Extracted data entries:
* * * *
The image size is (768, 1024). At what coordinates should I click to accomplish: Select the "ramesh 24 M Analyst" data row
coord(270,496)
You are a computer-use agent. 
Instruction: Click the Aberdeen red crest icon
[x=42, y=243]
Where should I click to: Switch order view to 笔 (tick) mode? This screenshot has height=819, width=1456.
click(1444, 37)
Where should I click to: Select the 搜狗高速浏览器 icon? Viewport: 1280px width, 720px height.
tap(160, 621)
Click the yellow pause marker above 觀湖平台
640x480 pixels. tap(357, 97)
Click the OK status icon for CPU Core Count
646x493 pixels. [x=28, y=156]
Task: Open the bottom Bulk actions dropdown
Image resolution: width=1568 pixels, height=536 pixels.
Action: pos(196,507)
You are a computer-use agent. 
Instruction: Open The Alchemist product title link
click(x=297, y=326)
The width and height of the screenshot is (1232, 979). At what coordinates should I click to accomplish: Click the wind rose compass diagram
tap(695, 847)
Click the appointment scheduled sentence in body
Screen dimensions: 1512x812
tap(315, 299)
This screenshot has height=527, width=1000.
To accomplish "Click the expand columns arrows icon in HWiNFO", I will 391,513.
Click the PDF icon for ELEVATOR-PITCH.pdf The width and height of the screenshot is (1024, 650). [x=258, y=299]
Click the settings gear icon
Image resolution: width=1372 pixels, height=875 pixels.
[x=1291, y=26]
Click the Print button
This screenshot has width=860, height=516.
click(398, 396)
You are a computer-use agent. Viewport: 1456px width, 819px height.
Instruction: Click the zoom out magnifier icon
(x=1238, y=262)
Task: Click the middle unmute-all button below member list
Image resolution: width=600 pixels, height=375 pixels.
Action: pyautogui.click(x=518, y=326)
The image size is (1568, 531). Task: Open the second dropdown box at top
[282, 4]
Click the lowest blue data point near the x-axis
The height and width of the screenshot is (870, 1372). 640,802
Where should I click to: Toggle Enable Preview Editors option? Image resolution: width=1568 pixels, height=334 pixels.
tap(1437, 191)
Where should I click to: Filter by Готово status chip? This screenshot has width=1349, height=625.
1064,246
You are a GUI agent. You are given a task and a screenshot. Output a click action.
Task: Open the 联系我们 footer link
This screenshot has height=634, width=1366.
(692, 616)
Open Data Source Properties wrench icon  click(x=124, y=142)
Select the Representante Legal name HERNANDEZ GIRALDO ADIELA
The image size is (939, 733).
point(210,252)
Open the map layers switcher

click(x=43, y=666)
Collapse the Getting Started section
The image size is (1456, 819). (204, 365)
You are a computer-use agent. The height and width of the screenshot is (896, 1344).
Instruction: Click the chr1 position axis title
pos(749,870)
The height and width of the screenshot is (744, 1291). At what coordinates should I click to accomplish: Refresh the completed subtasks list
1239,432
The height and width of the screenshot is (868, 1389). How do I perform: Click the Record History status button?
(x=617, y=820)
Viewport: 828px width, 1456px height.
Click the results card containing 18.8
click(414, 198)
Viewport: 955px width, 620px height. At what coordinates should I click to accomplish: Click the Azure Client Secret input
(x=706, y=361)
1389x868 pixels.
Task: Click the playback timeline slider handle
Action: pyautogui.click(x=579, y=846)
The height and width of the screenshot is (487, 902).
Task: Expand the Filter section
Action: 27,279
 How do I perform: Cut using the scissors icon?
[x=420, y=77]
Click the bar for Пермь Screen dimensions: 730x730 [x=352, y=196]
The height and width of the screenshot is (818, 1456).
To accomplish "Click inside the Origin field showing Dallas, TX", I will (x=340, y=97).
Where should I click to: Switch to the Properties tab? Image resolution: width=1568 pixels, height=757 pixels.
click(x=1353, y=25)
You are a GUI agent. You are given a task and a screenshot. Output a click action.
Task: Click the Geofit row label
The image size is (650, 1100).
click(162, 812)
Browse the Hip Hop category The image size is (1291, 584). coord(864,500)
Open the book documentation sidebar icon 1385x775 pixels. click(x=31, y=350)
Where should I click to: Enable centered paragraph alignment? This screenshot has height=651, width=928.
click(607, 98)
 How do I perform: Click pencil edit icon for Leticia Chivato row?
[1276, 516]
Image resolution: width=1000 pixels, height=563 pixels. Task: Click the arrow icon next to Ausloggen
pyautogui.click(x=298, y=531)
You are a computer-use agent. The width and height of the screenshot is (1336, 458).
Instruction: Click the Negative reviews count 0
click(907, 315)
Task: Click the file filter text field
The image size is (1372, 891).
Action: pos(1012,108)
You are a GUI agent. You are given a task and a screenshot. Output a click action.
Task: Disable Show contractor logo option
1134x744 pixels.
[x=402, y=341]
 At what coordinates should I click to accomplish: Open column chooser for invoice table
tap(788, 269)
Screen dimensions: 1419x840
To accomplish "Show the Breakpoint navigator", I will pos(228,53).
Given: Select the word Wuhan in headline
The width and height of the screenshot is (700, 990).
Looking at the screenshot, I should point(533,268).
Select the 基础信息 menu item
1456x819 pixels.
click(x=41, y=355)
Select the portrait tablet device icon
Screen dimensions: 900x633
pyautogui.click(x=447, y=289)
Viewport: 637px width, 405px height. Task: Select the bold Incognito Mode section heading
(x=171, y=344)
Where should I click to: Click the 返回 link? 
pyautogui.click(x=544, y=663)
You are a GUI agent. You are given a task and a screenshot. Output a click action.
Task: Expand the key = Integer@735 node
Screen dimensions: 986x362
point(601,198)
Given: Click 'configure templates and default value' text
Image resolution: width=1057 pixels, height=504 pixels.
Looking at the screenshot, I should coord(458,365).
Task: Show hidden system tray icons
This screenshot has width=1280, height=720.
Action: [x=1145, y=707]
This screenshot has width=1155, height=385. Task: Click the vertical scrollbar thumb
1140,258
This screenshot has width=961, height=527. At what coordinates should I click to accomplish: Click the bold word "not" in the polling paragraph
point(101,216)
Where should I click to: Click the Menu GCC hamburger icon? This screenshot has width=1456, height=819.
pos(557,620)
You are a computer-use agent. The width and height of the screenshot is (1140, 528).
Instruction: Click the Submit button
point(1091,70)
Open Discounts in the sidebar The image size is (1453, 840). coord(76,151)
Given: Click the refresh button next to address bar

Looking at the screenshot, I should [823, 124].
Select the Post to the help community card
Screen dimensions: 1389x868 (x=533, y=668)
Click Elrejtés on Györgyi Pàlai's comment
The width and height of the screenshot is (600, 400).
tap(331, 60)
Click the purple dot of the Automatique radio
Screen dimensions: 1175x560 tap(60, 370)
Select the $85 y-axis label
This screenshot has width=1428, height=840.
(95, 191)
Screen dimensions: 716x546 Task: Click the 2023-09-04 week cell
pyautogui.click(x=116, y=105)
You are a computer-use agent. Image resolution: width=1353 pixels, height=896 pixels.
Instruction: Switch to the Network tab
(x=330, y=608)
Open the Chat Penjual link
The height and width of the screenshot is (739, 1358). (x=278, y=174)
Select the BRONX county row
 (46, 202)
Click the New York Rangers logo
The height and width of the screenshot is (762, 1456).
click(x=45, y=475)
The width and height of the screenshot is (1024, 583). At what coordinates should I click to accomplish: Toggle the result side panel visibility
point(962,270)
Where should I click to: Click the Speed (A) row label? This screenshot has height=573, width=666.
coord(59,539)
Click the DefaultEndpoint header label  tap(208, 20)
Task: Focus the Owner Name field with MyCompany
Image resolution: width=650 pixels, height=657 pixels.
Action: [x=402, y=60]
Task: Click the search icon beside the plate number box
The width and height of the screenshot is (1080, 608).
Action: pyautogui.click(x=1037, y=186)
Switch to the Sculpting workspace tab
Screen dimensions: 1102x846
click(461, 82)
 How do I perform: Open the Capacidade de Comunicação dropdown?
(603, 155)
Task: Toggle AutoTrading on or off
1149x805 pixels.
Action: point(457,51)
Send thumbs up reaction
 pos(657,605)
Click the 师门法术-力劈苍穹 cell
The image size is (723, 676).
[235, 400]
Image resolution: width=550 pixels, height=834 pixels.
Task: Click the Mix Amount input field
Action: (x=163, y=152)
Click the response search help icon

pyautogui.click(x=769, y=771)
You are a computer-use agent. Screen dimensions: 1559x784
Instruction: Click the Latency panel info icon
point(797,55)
* * * *
* **Short task**
Please copy out, word for word, the lines of the records from the line with "is (1336, 458)." to the line with "Action: pos(1012,108)", including both of those lines.

* **Response below**
You are a computer-use agent. The width and height of the screenshot is (1336, 458).
Instruction: Click the Negative reviews count 0
click(907, 315)
Task: Click the file filter text field
The image size is (1372, 891).
Action: pos(1012,108)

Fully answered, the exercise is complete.